§ Work instructions: Lines from the one containing "Screen dimensions: 505x190" through the end of the entries below: set them down exactly, both ends included, with nothing added.

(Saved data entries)

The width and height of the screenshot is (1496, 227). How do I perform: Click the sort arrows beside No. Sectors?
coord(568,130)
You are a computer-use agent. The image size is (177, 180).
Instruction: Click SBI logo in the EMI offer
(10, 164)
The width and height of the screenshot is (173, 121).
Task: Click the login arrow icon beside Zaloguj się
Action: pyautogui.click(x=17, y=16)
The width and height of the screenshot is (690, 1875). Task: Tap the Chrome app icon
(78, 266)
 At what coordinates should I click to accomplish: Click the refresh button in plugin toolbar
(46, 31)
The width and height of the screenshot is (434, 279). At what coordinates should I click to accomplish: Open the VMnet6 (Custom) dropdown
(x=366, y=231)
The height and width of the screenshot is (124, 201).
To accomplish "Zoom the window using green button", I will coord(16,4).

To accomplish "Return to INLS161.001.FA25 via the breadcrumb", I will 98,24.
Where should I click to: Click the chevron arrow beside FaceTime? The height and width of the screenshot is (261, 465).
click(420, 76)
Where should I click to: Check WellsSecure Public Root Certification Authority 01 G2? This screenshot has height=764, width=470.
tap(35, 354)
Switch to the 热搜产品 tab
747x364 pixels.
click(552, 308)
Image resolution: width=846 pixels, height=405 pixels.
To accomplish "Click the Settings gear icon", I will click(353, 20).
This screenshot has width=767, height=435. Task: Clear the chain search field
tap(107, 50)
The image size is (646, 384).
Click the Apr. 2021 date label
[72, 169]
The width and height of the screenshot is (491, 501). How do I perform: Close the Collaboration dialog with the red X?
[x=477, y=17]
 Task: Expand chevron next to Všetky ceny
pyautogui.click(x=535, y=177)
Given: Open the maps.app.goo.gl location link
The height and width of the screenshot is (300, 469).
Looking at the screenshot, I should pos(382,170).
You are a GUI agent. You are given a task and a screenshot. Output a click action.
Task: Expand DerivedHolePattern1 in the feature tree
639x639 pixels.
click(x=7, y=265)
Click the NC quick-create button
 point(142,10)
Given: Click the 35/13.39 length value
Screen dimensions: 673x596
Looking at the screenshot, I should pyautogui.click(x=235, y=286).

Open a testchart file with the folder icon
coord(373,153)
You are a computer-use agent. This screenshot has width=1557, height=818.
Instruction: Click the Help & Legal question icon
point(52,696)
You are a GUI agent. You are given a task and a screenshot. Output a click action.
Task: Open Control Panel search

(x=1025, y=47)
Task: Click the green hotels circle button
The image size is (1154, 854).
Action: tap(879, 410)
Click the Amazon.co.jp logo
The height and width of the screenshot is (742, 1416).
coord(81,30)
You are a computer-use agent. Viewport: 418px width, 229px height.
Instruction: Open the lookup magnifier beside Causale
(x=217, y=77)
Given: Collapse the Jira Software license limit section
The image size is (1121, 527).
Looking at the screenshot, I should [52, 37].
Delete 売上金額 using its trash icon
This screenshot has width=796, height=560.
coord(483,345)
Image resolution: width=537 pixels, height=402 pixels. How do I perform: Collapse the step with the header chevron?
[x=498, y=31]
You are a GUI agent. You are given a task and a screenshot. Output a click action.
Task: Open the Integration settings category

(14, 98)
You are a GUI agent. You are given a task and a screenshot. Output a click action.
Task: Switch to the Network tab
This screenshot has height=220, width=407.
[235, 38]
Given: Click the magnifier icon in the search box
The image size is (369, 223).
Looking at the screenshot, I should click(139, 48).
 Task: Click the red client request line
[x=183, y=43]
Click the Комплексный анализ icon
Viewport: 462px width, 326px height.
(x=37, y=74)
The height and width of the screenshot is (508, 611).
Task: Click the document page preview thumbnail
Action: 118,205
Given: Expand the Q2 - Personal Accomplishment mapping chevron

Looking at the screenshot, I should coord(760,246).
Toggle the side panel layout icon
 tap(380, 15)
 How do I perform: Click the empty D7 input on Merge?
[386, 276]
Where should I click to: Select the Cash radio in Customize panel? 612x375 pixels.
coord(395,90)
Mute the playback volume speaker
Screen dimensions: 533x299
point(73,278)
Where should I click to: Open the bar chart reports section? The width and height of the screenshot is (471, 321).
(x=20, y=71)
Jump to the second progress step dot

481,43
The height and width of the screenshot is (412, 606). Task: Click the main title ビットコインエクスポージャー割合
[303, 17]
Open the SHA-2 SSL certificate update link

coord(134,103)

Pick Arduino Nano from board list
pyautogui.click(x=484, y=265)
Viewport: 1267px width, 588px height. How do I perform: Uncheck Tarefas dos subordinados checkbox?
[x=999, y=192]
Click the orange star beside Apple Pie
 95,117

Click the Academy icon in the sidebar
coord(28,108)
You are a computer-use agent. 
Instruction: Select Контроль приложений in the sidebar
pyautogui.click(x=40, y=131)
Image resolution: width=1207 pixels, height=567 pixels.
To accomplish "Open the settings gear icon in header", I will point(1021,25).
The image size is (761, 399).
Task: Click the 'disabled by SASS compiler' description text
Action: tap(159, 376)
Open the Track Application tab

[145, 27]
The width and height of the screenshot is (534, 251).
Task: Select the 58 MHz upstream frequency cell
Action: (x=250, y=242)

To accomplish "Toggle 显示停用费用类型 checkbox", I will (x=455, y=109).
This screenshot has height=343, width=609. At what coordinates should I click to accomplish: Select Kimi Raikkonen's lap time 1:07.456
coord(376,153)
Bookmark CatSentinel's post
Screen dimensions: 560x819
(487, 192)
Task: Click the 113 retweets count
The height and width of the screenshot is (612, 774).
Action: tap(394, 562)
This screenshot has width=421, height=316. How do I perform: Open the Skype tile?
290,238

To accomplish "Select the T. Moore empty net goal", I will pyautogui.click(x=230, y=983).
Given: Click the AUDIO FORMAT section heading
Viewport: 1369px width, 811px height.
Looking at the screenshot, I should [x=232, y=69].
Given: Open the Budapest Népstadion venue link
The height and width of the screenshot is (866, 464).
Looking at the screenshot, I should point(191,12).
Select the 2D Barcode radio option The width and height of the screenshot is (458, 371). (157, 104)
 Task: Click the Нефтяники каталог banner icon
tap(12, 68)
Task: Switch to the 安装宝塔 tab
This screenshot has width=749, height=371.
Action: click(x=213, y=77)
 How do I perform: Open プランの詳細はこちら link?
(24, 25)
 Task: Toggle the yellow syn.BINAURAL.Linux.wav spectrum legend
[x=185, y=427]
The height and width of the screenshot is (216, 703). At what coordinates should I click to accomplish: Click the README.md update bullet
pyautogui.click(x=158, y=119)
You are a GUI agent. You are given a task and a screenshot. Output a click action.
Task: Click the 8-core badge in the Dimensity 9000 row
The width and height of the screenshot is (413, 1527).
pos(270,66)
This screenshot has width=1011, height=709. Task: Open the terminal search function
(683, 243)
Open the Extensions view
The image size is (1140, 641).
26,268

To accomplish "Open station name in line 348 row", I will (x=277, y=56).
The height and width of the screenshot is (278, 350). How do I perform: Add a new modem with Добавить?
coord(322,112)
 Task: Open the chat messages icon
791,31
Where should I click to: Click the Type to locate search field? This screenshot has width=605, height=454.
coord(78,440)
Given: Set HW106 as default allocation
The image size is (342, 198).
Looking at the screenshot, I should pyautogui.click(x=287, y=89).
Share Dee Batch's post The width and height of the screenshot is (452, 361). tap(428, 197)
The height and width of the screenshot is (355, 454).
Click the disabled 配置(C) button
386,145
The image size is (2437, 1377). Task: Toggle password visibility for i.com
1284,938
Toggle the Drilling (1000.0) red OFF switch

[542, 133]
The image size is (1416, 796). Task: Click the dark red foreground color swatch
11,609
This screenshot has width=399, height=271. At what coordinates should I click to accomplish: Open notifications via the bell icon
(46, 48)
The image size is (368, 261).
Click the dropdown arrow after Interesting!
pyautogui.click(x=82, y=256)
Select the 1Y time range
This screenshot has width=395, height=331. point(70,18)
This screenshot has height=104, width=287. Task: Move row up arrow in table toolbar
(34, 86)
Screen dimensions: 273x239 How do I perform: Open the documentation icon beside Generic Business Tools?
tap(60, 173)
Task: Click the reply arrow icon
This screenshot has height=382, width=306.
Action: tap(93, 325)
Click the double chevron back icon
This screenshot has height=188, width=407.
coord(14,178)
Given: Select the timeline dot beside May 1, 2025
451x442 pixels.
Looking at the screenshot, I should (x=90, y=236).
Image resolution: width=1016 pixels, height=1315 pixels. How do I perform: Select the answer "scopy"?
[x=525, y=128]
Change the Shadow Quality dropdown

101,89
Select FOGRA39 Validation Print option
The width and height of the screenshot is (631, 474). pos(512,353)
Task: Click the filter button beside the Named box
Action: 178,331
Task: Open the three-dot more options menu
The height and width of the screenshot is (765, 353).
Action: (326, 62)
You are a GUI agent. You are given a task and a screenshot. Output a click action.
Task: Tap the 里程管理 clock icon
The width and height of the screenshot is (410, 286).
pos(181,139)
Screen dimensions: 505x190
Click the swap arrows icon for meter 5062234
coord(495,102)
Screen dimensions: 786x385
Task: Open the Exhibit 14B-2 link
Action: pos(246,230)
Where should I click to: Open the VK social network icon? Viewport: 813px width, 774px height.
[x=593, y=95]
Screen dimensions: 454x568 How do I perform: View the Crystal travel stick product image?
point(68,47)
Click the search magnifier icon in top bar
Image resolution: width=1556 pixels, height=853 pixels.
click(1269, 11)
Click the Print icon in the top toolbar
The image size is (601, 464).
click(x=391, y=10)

§ Final answer:
Screen dimensions: 505x190
Click the swap arrows icon for meter 5062234
coord(495,102)
Screen dimensions: 786x385
Task: Open the Exhibit 14B-2 link
Action: pos(246,230)
Where should I click to: Open the VK social network icon? Viewport: 813px width, 774px height.
[x=593, y=95]
Screen dimensions: 454x568 How do I perform: View the Crystal travel stick product image?
point(68,47)
Click the search magnifier icon in top bar
Image resolution: width=1556 pixels, height=853 pixels.
click(1269, 11)
Click the Print icon in the top toolbar
The image size is (601, 464).
click(x=391, y=10)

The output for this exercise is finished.